Understanding the Two Tiers of Offerings

Once a company is deemed eligible, it must choose between two distinct regulatory paths, Tier 1 and Tier 2, which govern the maximum capital raise and the associated compliance obligations. Tier 1 permits an issuer to raise a maximum of $20 million in securities within any 12-month period. Offerings under Tier 1 are subject to both SEC qualification and review by state securities regulators, often called “Blue Sky” laws, in every state where the securities are offered.

Tier 2 allows for a substantially larger capital raise, permitting up to $75 million in a 12-month period. A significant advantage of Tier 2 is the preemption of state Blue Sky review, meaning the offering only requires qualification from the SEC, simplifying the multistate sales process. However, Tier 2 introduces limitations on how much capital non-accredited investors can commit to the offering.

Non-accredited investors in a Tier 2 offering may not purchase securities that exceed 10% of the greater of their annual income or their net worth. This investor limit is designed to provide a layer of protection for those who do not meet the SEC’s definition of an accredited investor. Tier 1 offerings do not contain this specific limitation. The selection between the two tiers hinges on the company’s capital needs and its preference for state-level compliance versus ongoing reporting obligations.

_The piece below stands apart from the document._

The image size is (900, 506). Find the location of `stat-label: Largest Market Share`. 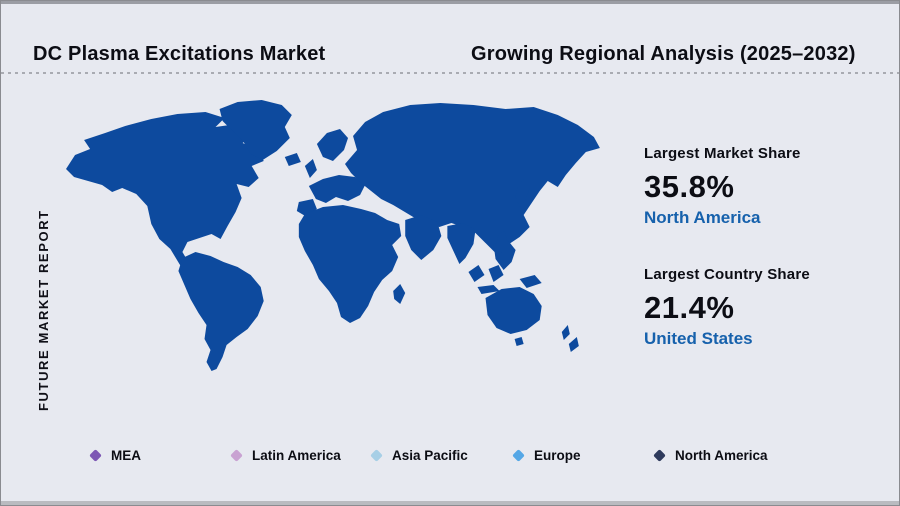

Preparing and Drafting the Offering Circular

The preparation phase begins with the issuer drafting and filing the primary disclosure document, designated as Form 1-A. This filing contains the comprehensive Offering Circular, which functions similarly to a prospectus in a traditional public offering. The Offering Circular must provide all material information necessary for a potential investor to make an informed decision about the investment.

The document requires detailed disclosure regarding the company’s business operations, the specific risk factors associated with the investment, and how the company intends to use the proceeds. Furthermore, information about the management team, including compensation and any potential conflicts of interest, must be included. For Tier 2 offerings, the issuer must include audited financial statements, although Tier 1 still requires financial statements.

The Offering Circular is the legal document upon which investors rely, requiring careful attention to detail during drafting. The financial statements must be prepared in accordance with Generally Accepted Accounting Principles (GAAP) and, for Tier 2, must be audited by a Public Company Accounting Oversight Board (PCAOB) registered accounting firm. Thorough preparation is necessary to withstand the rigorous review process conducted by the SEC staff.

The Offering and Post-Qualification Obligations

Once the Form 1-A and the Offering Circular are drafted, the issuer submits them to the SEC. The SEC staff then reviews the filing, providing comments that the company must address through subsequent amendments to the Form 1-A. The offering can commence only after the SEC issues an order of qualification, commonly referred to as the offering “going effective.”

Before qualification, the rule permits the issuer to publicly solicit interest from potential investors to gauge market demand, a process known as “testing the waters.” This solicitation can occur before or after the initial Form 1-A filing, provided that any written materials used are submitted to the SEC. This ability allows the company to adjust the offering terms or even withdraw the offering with minimal cost if demand is insufficient.

After the offering is qualified and sales begin, the issuer assumes ongoing reporting obligations that differ significantly between the tiers. Tier 1 only requires the filing of a final report on Form 1-Z upon the termination or completion of the offering. Conversely, Tier 2 imposes continuous reporting requirements, mandating the submission of annual reports on Form 1-K and semi-annual reports on Form 1-SA. Tier 2 issuers must also file current reports on Form 1-U to promptly disclose certain important events.